Далее следует письмо, демонстрирующее влияние внешних обстоятельств на ум автора и выраженное почти с той же живописной силой, что была свойственна ему в лучшие времена. Он сообщает своему другу, что постарается ответить на его письмо в добром расположении духа, «хотя все вокруг, — говорит он, — сговаривается возбудить во мне противоположное настроение: меланхоличный сумрак дня, свистящие ветры и хриплый рокот вздувшейся Лиффи, чей паводок, даже там, где я пишу, держит в тесной осаде нашу улицу, не позволяя никому ни войти, ни выйти, чтобы снабдить нас предметами первой необходимости».

После нескольких замечаний о подъеме уровня реки он пишет: «Мне доставляет удовольствие созерцать природу в этих величественных, хотя и грозных сценах; это наполняет ум великими идеями и обращает душу внутрь себя. Это, вместе с сидячим образом жизни, который я веду, навело меня на размышления, которые, возможно, в противном случае не пришли бы мне в голову. Я размышлял о том, как мал человек, и все же, в своем собственном представлении, как он велик. Он господин и повелитель всего сущего, и все же едва ли может повелевать чем-либо. Есть ли у него хоть один хорошо продуманный и еще лучше исполненный замысел, который малейшее изменение в природе не смогло бы полностью разрушить и отменить? Если лишь одна стихия случайно немного посягнет на другую, какую путаницу может это создать в его делах, какой хаос, какое разрушение: слуга, предназначенный ему для пользы, ограничивает, угрожает и зачастую губит этого могущественного, этого немощного господина».

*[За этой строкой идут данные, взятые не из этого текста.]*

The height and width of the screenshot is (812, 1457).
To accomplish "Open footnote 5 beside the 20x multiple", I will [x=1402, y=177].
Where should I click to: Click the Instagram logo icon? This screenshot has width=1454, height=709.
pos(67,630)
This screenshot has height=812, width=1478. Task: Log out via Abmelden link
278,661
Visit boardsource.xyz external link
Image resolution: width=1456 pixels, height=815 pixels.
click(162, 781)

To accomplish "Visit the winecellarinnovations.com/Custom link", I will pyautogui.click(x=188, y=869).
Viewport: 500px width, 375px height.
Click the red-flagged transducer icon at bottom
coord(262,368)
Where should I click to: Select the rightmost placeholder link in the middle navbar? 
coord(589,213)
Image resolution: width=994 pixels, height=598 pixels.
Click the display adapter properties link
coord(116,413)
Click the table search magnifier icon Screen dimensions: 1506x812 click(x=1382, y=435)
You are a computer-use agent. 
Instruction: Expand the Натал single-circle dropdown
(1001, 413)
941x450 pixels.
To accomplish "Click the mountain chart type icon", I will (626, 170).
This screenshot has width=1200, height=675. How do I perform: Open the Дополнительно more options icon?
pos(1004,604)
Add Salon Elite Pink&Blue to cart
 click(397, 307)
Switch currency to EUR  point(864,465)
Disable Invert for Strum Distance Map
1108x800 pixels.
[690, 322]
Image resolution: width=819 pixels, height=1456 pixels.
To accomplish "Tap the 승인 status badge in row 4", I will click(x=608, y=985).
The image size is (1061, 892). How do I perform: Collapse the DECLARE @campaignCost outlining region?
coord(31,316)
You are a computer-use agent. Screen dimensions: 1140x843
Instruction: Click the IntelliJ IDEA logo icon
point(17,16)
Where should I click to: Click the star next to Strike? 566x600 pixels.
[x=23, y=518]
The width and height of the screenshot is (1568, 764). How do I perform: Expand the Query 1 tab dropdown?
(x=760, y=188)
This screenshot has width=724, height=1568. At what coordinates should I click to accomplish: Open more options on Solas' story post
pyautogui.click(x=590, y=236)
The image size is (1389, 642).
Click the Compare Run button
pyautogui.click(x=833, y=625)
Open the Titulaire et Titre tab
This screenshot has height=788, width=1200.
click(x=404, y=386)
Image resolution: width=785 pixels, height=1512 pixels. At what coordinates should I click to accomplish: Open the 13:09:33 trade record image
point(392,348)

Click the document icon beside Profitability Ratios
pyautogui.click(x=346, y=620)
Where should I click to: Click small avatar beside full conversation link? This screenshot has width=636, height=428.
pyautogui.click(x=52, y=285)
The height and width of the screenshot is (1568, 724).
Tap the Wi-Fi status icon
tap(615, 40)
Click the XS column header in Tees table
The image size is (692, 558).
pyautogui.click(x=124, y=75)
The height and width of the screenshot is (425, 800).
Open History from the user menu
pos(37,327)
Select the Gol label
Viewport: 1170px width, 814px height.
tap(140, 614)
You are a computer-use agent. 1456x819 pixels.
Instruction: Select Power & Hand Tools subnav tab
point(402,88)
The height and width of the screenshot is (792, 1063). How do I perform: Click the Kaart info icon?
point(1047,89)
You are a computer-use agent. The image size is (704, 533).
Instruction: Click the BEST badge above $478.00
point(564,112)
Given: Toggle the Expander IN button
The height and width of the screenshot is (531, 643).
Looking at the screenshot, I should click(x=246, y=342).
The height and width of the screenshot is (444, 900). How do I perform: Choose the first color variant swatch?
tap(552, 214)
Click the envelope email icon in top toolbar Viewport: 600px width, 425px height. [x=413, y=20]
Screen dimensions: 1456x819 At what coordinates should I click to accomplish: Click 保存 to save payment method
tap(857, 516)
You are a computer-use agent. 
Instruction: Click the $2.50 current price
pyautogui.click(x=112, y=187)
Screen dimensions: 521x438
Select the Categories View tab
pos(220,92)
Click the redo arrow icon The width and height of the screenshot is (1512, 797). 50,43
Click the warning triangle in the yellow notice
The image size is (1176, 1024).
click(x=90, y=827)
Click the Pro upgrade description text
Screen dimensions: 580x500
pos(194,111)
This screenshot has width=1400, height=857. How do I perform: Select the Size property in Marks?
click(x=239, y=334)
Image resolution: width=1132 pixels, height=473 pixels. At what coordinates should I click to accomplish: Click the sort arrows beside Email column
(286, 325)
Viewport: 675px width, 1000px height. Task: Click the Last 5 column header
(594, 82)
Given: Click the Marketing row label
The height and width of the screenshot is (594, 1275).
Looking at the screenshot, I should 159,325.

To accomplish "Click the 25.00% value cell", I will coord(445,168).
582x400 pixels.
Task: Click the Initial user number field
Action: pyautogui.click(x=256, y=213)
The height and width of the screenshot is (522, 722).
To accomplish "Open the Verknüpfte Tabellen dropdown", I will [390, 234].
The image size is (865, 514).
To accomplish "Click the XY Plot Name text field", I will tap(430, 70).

В одном из этих писем упоминаются его чувства по поводу поражения злополучного Карла Эдуарда, чьи надежды на британскую корону были погашены битвой при Каллодене (16 апреля 1746 года). «Претендент, который доставлял нам столько беспокойства в последнее время, наконец, вместе со всеми своими сторонниками, наголову разбит, а сам он (как говорят некоторые) взят в плен. Странно видеть, как умы людей меняются за несколько дней. Те самые люди, которые еще недавно, будучи встревожены его успехами, так искренне проклинали и ненавидели этих несчастных, теперь полны сострадания и желают, чтобы все это закончилось без кровопролития. Я уверен, что разделяю всеобщее сострадание. Действительно, печально размышлять о судьбе тех несчастных джентльменов, которые ввязались в это дело (что касается остальных, они теряют лишь свои жизни), которые выбросили на ветер свои жизни и состояния и навсегда погубили свои семьи ради того, что, как я полагаю, они считали правым делом». Эти настроения демонстрируют раннюю склонность ума Берка к великодушному отношению к политическим оппонентам. Он был протестантом, ревностным поклонником конституции 1688 года, как и все ирландские протестанты того времени, старые или молодые; и все же он испытывает недвусмысленное, как и подобает, сострадание к храбрым людям, которые под влиянием ложно понятой верности и в повиновении ошибочному чувству долга очертя голову бросились к своей погибели ради принца, который был папистом и, таким образом, был бы, подобно своему отцу, крайне опасным сувереном для свобод и религии Англии.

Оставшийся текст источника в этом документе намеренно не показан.